(Records for the task)
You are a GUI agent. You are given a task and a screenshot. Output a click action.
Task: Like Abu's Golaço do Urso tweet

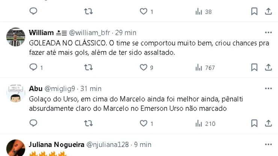[x=144, y=123]
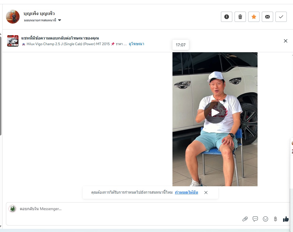The width and height of the screenshot is (293, 232).
Task: Open the emoji picker smiley icon
Action: (265, 219)
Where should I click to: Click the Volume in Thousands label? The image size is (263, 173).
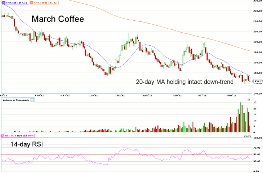coord(16,100)
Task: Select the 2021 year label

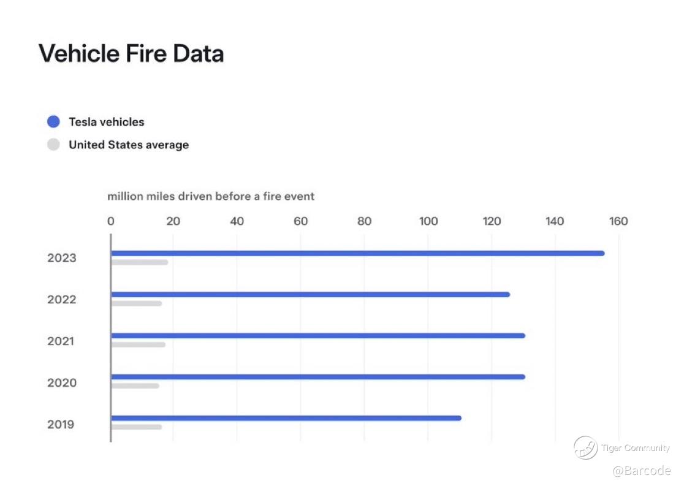Action: coord(61,341)
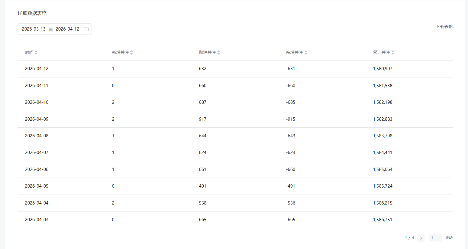The width and height of the screenshot is (468, 249).
Task: Click unfollow count 917 cell
Action: [203, 119]
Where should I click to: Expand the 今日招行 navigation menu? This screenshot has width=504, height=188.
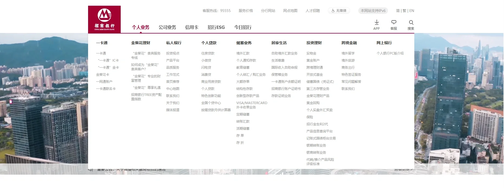(243, 27)
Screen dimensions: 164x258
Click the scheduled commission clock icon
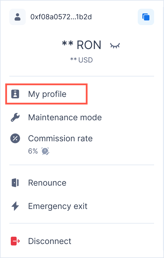pyautogui.click(x=45, y=151)
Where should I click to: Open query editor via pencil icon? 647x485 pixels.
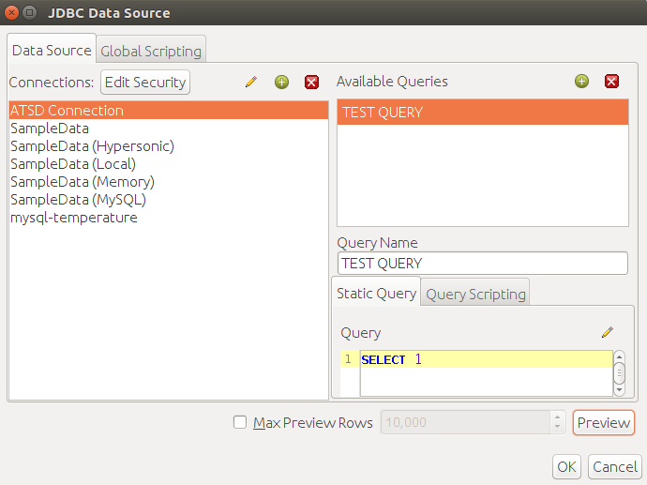(x=608, y=332)
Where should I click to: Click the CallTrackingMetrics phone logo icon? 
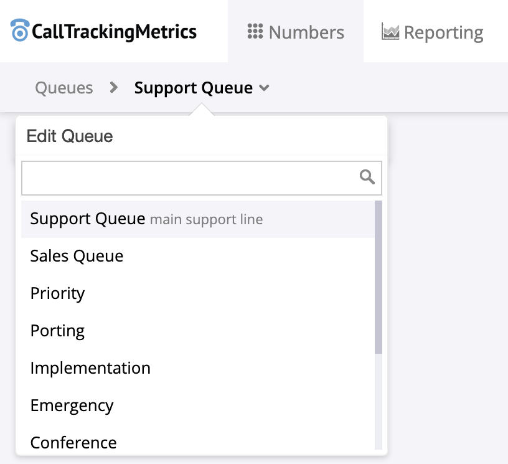pos(20,31)

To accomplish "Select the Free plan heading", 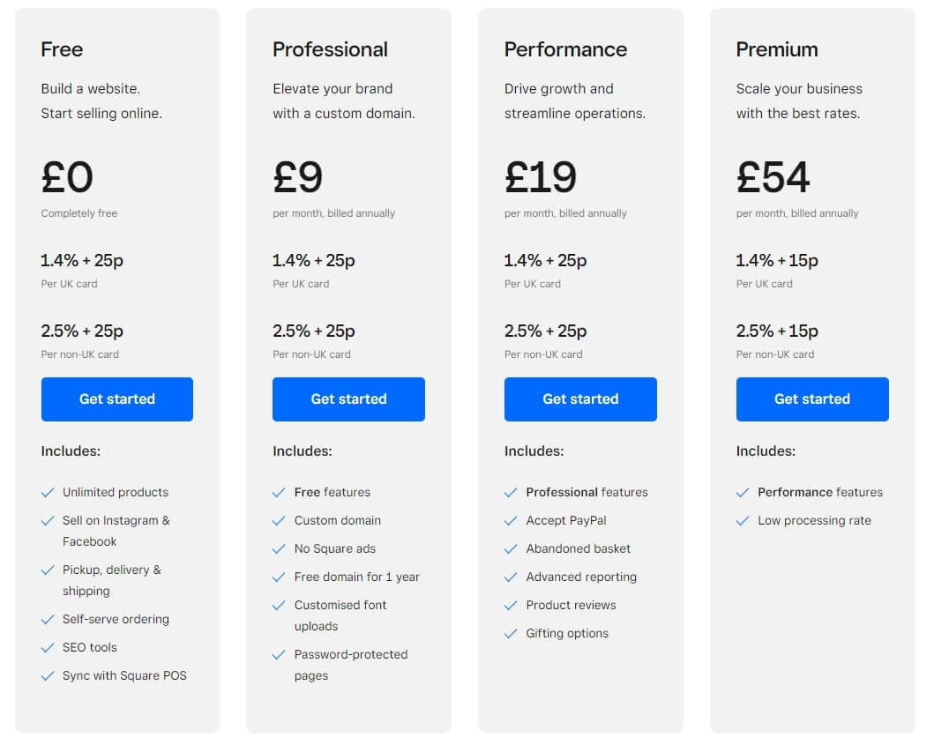I will tap(62, 50).
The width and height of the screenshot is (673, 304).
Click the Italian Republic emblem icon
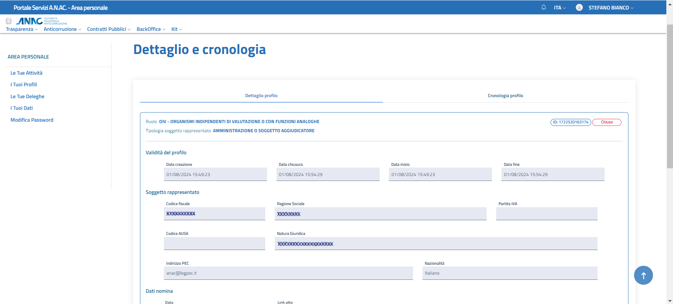pos(9,21)
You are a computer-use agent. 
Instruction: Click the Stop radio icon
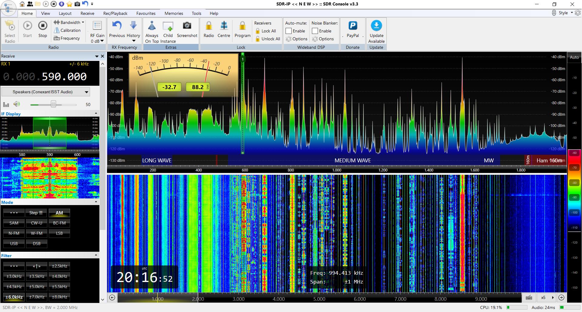click(43, 26)
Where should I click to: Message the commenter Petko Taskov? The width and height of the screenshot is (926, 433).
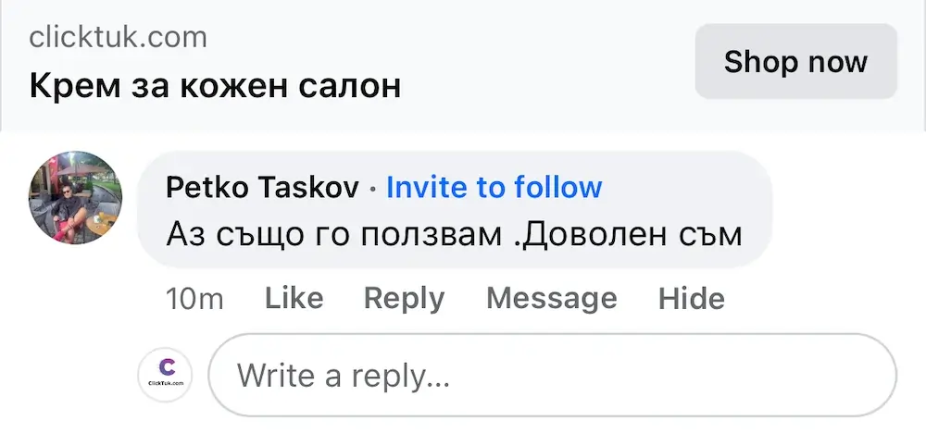551,298
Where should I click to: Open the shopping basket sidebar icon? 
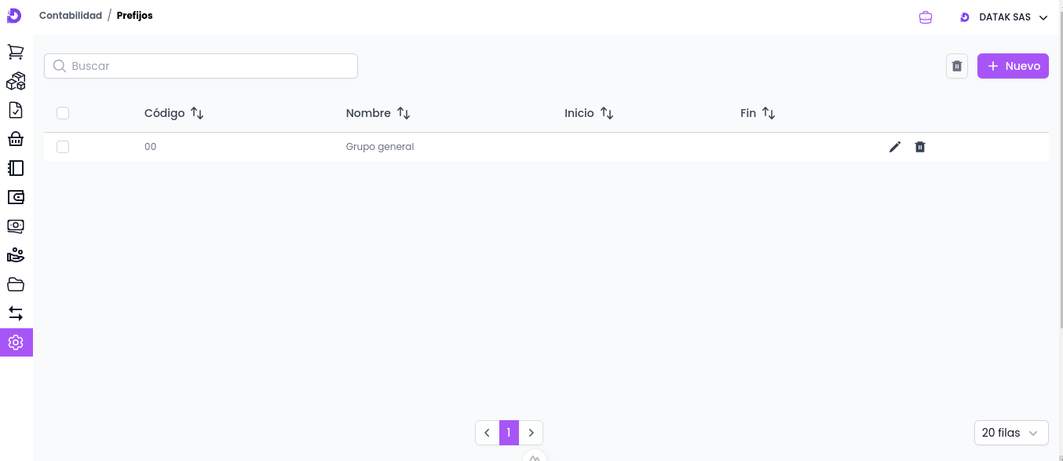point(16,139)
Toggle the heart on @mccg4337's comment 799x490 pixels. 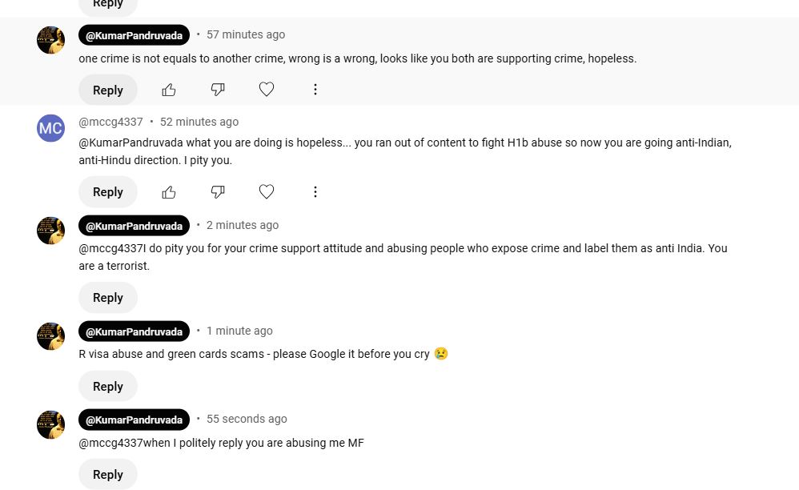pyautogui.click(x=267, y=191)
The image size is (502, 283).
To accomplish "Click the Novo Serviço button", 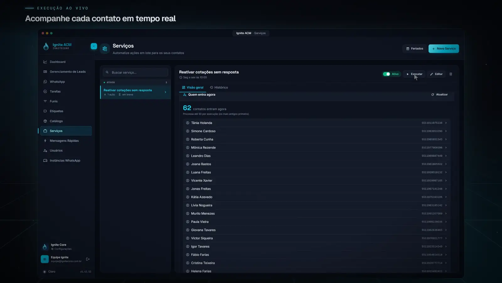I will coord(444,49).
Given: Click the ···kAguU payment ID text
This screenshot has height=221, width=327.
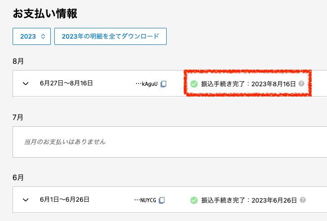Looking at the screenshot, I should (146, 84).
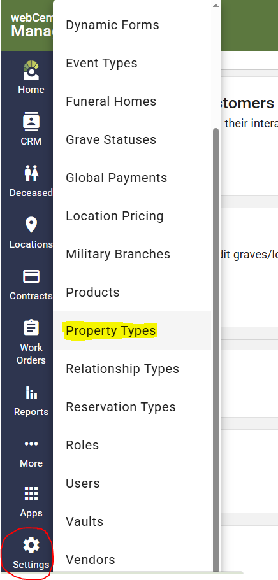Open the Work Orders clipboard icon
Screen dimensions: 278x580
[31, 328]
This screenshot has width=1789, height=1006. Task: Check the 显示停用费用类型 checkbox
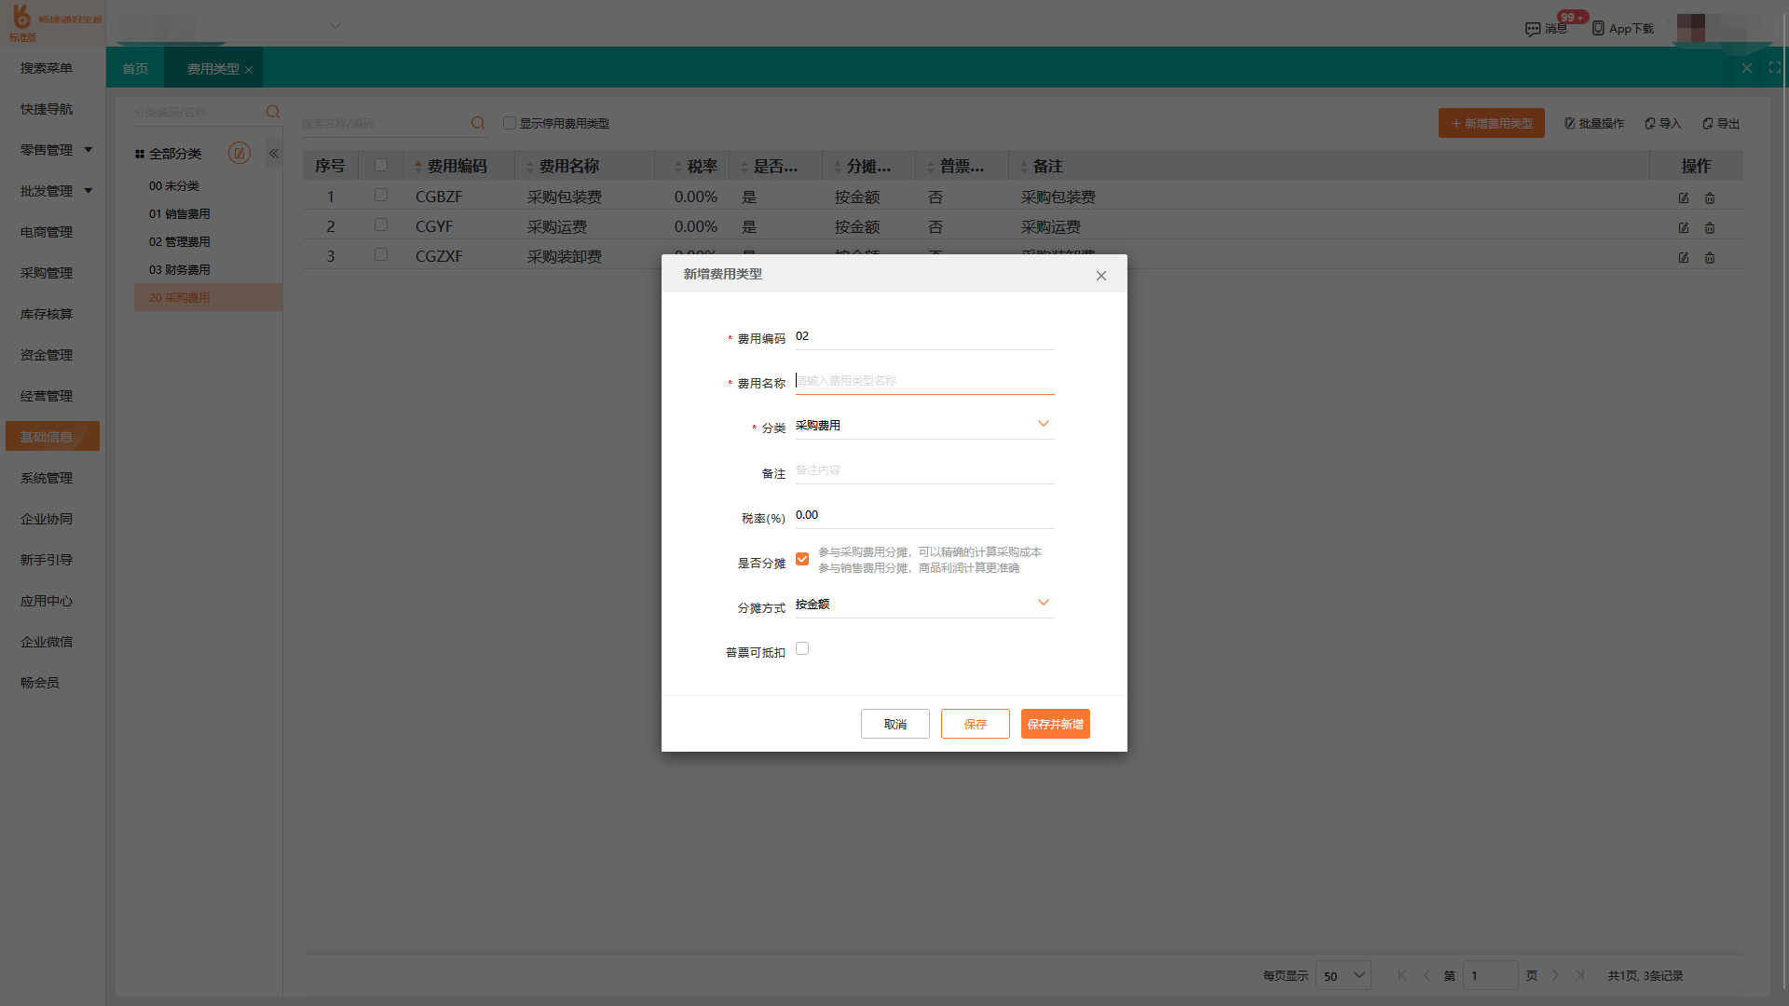point(509,123)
(End Records for the task)
--- What needs to be done ---
Going through the records above line by line, count those that hold the word "agent", and answer with the number only.

--- Task answer ---
2